What is expected :: Repeat the lines of the listing below word for word, starting at the line that contains "Image resolution: width=1456 pixels, height=840" and ending at the line that contains "Action: click(355, 41)".

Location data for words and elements

____________________

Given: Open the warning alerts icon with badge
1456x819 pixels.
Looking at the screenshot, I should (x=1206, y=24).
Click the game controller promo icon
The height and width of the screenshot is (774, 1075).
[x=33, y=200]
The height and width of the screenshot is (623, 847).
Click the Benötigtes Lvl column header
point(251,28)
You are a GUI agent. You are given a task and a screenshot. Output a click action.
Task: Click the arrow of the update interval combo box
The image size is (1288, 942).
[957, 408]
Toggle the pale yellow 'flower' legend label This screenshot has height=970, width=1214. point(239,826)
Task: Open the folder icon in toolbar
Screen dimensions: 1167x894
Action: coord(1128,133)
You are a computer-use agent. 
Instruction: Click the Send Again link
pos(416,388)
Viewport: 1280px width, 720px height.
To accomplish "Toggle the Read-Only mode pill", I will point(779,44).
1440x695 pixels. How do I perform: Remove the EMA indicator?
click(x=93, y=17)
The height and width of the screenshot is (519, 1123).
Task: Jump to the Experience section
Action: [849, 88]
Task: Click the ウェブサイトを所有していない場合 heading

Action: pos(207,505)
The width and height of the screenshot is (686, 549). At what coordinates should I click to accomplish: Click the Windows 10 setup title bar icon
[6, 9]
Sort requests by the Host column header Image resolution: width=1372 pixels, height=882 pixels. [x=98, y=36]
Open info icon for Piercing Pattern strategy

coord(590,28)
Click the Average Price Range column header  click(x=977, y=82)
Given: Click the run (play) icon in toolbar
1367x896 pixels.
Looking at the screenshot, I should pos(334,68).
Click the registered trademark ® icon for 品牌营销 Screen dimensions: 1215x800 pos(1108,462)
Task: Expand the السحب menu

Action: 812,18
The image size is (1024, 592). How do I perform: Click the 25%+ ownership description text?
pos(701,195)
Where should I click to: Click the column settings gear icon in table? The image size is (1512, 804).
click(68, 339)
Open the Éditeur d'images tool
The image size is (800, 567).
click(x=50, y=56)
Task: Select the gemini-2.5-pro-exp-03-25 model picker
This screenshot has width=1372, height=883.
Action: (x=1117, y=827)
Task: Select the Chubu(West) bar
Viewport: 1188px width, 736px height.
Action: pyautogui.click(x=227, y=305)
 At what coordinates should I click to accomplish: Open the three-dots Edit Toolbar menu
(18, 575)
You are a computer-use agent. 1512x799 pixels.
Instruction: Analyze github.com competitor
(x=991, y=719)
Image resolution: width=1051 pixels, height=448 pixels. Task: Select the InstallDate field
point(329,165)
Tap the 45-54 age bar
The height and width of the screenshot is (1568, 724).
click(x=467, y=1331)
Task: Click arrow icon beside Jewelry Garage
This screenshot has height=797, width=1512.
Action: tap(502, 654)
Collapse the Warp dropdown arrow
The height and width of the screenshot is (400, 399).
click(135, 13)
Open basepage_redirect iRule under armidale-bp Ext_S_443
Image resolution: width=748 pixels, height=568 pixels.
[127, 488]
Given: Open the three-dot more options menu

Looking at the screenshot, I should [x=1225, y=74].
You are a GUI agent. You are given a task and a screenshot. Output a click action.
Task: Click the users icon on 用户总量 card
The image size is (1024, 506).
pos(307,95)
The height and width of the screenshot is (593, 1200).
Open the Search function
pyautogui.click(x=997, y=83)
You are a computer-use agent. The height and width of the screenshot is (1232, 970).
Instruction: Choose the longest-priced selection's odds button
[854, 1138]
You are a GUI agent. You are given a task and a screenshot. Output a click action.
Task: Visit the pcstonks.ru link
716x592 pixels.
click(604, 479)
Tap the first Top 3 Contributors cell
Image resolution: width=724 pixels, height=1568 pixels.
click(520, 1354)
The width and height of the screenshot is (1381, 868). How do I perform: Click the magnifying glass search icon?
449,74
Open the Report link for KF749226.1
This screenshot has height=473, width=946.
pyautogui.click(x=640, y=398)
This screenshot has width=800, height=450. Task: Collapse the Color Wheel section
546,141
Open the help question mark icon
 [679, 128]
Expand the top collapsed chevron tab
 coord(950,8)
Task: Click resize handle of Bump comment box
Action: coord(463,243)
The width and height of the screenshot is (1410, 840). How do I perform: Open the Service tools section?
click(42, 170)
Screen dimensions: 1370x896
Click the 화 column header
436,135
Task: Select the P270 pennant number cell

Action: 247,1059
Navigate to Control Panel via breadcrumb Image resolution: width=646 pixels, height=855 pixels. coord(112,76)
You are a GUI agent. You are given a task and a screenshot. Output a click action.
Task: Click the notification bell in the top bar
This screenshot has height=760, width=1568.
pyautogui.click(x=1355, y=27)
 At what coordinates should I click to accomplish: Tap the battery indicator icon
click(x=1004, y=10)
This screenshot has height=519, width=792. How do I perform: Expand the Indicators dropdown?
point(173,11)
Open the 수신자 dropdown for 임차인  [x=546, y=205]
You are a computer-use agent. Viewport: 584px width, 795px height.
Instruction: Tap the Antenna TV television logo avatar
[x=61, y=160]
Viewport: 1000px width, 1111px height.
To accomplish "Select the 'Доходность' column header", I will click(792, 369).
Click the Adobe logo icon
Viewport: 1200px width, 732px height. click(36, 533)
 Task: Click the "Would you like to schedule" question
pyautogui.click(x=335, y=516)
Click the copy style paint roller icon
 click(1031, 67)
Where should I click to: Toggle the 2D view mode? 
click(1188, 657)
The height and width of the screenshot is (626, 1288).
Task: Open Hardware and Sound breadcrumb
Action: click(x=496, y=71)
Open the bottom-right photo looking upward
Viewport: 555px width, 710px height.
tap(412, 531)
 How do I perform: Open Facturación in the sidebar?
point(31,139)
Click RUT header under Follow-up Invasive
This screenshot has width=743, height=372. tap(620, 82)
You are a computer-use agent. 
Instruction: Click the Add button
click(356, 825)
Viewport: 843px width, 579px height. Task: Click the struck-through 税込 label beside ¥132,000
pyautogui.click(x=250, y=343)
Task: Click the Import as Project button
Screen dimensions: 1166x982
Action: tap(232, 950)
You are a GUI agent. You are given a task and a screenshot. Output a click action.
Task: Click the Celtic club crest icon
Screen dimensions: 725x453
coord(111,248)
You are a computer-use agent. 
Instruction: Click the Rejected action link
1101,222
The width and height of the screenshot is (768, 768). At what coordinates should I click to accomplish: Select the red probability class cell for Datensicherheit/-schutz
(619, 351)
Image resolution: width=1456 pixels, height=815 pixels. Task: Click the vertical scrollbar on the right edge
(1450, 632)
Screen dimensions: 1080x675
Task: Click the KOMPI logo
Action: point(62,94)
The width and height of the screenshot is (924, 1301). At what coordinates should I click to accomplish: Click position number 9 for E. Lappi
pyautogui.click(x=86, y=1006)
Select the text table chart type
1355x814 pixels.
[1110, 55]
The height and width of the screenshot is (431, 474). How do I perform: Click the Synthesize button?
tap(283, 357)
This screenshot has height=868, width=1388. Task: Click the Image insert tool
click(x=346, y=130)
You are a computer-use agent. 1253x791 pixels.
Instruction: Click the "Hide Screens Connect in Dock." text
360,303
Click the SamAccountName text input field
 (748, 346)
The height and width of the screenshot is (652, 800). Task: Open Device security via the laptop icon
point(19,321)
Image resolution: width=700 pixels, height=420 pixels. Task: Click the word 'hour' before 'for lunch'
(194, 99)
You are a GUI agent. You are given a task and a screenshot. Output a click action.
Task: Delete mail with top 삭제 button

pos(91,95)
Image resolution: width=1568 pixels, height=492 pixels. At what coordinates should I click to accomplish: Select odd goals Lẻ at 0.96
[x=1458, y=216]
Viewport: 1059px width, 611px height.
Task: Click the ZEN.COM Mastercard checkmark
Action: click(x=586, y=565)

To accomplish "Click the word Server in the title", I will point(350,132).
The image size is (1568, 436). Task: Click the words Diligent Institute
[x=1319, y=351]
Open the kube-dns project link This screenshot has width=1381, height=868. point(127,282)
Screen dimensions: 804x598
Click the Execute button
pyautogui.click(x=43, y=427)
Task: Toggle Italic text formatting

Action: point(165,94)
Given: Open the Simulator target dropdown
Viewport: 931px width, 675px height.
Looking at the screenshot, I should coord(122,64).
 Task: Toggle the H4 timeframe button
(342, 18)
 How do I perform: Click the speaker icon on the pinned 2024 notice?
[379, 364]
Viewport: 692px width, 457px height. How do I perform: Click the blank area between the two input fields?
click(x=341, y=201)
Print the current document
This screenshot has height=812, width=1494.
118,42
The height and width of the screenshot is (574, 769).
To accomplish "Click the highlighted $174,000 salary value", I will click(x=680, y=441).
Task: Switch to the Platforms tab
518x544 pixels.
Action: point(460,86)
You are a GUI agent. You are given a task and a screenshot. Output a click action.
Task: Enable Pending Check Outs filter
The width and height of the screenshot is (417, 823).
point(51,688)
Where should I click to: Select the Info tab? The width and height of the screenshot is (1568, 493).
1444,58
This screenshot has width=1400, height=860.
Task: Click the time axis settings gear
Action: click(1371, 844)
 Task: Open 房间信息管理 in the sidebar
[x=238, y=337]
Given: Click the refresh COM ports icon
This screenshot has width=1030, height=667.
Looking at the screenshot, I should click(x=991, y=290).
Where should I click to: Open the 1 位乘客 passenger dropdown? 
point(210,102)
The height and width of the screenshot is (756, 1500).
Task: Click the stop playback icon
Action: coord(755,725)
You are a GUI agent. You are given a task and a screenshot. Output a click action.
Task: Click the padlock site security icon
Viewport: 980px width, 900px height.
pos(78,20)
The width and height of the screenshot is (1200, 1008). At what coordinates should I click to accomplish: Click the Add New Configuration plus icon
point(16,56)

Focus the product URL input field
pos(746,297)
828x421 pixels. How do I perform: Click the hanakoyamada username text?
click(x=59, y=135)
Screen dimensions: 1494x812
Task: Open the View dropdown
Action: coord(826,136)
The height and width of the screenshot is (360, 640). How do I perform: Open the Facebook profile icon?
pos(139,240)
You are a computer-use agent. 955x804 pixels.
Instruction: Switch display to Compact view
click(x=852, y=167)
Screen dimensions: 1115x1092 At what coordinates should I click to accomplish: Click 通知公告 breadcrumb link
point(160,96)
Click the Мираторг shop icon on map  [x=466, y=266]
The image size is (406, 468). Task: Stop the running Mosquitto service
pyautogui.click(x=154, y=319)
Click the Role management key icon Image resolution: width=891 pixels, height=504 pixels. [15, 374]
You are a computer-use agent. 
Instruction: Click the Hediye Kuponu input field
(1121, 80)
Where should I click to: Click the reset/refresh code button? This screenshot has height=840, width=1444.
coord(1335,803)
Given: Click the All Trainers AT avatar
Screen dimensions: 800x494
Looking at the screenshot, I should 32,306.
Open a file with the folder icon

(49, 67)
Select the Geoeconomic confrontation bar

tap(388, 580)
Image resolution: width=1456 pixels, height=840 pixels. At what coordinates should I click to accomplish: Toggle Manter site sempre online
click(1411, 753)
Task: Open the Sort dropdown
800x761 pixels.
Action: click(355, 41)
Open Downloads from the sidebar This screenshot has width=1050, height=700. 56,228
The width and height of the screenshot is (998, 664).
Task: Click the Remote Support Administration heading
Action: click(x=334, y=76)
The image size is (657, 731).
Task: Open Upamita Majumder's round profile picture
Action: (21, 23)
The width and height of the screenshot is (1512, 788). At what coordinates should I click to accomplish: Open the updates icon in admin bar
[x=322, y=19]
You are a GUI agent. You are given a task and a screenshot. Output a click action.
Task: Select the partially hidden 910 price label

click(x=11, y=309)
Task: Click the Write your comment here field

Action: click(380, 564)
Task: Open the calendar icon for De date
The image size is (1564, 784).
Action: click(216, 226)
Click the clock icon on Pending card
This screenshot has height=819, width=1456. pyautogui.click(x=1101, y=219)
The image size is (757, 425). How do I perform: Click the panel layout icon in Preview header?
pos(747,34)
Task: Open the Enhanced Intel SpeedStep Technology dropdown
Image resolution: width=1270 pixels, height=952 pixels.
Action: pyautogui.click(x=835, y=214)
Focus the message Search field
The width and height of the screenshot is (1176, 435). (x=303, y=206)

____________________

Output for this task ::
Image resolution: width=1456 pixels, height=840 pixels. At what coordinates should I click to accomplish: Toggle Manter site sempre online
click(1411, 753)
Task: Open the Sort dropdown
800x761 pixels.
Action: click(355, 41)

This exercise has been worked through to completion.